Göttingen. Damals schlossen die IT-Experten der Gesellschaft für wissenschaftliche Datenverarbeitung in Göttingen (GWDG) ihre Rechenanlagen an das europäische Forschungsnetz EARN (European Academic and Research Network) an. Im August 1985 schalteten sie dann den neu eingerichteten Zugang für den allgemeinen Benutzerbetrieb frei. Dadurch waren die Universität Göttingen und die südniedersächsischen Max-Planck-Institute mit zahlreichen wissenschaftlichen Einrichtungen in Europa verbunden. Die Wissenschaftler konnten außerdem auf das Arpanet zugreifen, das als Vorläufer des Internet gilt. Und noch etwas war neu: Über das Programm Netjob, einem Vorläufer der heutigen ­E-Mail-Programme Outlook und Thunderbird, konnten sie Nachrichten an einzelne Nutzer der an das Netz angeschlossenen Rechner versenden.

 
„E-Mails haben zu der Zeit eigentlich noch keine große Rolle gespielt“, erinnert sich der frühere GWDG-Mitarbeiter Bodo Gelbe, der damals an der Einrichtung der Netzwerkverbindungen mitgewirkt hatte. Für die Forscher hätten sich vor allem neue Möglichkeiten eröffnet, um komplexe Modellrechnungen vornehmen zu können.
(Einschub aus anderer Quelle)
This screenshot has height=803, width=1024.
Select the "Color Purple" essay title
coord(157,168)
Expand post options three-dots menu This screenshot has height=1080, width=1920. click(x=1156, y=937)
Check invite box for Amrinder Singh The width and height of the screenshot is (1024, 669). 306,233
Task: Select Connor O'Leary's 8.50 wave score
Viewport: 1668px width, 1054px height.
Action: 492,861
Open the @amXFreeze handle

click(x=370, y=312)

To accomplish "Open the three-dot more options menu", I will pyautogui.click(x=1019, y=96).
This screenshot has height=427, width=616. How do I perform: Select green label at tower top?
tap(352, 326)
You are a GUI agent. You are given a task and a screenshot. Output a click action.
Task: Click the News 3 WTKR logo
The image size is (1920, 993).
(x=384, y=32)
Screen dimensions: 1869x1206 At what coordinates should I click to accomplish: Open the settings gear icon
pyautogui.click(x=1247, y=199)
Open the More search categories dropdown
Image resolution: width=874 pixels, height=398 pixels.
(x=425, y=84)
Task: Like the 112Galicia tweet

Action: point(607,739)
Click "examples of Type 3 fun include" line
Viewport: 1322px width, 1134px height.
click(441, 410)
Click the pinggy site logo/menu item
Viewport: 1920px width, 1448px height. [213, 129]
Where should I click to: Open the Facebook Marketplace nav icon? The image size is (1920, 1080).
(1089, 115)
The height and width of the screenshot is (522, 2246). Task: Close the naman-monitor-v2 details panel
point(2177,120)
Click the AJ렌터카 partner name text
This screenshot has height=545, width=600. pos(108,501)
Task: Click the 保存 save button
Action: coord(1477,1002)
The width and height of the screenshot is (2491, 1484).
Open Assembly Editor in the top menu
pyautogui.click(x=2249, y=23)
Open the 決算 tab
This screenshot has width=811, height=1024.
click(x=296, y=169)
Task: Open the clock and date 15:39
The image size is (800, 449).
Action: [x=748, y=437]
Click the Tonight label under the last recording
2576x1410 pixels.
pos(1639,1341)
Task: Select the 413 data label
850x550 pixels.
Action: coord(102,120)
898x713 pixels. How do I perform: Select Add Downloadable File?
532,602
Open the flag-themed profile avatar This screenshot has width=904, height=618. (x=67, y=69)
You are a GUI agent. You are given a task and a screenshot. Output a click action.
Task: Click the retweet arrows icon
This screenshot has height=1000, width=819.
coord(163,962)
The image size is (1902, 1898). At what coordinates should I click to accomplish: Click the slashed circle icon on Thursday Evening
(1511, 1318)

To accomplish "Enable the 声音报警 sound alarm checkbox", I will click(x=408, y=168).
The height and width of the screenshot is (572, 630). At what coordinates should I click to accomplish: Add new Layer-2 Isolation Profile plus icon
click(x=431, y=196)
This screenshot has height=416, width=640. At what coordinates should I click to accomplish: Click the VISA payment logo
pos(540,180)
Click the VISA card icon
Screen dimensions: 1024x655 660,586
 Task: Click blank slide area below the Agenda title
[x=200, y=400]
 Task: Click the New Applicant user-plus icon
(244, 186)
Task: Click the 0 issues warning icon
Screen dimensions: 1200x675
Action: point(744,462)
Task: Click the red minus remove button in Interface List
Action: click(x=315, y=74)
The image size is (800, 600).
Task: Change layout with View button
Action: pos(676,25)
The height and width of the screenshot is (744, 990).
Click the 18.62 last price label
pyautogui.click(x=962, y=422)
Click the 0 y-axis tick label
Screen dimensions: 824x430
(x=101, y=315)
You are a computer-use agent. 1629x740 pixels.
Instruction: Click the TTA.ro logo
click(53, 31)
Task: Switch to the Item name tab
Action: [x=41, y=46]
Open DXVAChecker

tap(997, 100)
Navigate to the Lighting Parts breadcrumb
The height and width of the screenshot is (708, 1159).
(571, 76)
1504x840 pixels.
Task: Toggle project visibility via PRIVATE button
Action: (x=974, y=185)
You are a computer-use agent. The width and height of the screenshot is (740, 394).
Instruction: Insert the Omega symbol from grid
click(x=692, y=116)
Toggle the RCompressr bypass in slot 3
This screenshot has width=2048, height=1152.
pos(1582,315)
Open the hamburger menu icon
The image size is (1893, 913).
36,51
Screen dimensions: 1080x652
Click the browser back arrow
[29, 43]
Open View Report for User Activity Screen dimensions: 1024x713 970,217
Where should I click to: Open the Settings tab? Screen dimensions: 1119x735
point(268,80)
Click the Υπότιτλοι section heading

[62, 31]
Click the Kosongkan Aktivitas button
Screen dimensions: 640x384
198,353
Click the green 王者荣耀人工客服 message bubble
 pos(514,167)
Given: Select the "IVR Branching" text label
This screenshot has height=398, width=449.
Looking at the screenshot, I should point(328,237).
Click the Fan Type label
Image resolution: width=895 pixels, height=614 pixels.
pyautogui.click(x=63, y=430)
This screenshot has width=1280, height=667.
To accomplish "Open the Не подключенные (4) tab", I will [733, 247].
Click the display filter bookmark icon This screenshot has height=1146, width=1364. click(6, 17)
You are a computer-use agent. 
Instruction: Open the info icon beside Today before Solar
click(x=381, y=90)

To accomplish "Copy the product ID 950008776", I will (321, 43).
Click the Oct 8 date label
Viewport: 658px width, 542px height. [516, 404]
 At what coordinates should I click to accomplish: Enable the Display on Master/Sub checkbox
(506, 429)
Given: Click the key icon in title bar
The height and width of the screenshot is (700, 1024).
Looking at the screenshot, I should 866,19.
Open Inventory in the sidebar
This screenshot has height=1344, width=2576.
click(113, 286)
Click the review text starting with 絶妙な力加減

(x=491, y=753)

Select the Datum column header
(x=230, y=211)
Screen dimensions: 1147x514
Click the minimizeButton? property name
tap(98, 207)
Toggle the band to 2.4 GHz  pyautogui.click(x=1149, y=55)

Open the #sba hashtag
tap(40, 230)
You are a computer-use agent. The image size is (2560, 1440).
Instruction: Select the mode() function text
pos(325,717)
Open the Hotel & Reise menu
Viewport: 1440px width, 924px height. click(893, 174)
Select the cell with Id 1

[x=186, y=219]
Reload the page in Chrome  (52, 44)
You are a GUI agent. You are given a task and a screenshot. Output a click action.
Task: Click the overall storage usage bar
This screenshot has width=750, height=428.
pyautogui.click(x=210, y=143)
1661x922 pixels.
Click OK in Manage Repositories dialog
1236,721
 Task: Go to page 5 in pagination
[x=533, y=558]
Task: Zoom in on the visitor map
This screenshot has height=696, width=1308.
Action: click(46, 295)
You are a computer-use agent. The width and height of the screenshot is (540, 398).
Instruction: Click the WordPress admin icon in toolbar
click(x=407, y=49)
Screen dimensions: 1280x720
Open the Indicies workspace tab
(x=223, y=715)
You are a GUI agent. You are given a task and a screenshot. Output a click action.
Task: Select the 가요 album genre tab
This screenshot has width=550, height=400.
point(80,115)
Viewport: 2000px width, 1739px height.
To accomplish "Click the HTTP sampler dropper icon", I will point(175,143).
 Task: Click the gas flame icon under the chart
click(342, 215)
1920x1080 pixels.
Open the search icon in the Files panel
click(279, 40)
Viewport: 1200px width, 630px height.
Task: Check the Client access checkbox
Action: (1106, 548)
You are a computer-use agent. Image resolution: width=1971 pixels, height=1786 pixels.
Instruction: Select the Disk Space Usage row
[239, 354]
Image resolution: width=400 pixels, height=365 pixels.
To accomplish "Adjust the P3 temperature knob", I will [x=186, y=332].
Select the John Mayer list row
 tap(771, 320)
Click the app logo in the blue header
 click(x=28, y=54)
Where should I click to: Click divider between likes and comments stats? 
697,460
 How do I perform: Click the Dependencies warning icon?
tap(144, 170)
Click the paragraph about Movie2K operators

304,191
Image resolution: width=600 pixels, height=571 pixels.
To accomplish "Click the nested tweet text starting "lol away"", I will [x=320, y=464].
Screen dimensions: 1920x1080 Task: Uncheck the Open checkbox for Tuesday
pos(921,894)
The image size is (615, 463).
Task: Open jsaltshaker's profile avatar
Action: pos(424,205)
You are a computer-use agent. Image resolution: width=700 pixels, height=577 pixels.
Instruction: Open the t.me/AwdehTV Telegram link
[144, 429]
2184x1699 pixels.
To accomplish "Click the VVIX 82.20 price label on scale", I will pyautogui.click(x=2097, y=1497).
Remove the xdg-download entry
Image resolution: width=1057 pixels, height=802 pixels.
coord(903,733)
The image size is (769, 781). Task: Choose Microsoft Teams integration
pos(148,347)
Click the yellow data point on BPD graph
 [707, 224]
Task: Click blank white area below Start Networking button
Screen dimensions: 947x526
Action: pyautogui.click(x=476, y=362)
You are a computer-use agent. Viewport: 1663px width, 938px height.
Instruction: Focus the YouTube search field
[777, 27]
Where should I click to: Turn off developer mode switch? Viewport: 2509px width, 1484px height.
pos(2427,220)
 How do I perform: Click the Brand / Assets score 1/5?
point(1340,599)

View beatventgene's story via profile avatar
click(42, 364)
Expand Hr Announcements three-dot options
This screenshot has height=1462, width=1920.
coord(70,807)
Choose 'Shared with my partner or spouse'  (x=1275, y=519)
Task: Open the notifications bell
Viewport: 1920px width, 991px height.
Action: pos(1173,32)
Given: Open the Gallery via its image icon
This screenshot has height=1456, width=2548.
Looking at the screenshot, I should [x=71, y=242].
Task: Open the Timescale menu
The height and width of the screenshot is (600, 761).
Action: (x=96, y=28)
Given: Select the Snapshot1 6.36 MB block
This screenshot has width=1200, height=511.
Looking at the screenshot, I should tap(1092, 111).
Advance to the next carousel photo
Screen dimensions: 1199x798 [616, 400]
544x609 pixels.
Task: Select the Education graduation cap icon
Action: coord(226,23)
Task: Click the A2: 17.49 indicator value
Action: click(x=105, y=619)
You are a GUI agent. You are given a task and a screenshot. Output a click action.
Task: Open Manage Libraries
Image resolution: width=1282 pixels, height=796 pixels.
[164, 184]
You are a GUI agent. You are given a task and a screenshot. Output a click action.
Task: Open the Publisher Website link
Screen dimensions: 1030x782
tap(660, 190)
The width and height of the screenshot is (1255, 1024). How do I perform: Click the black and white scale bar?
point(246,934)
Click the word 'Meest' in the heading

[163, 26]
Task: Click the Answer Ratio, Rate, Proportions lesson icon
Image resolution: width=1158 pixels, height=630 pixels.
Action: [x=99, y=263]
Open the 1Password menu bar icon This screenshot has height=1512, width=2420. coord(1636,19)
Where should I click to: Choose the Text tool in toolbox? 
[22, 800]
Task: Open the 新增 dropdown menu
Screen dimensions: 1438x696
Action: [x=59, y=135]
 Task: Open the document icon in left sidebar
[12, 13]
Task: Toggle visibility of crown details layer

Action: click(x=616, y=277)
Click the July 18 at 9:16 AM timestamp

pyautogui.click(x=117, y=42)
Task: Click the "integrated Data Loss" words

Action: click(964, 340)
Dass inzwischen mehrere Milliarden Menschen regelmäßig elektronische Nachrichten versenden und empfangen, habe damals niemand geahnt.

 
Eben weil man sich der Bedeutung des Ereignisses damals gar nicht bewusst war, lässt sich auch nicht mehr feststellen, an welchem Tag genau im August 1985 die erste E-Mail in Göttingen versandt wurde. Wann die erste E-Mail-Nachricht überhaupt in Deutschland eintraf, ist dagegen bekannt:  Am 3. August 1984, also ein Jahr vor dem Beginn der elektronischen Kommunikation in Göttingen, empfing Michael Rotert von der Universität Karlsruhe um 10:14 Uhr mitteleuropäischer Zeit (MEZ) eine Grußbotschaft von Laura Breeden von der US-amerikanischen Plattform Csnet aus Cambridge (Massachusetts), die 22 Stunden zuvor abgeschickt worden war: „Wilkomen in Csnet! Michael, This is your official welcome to Csnet.“ Ein Jahr später errichtete Rotert an der Universität Karlsruhe den ersten Internetanschluss einer deutschen Hochschule.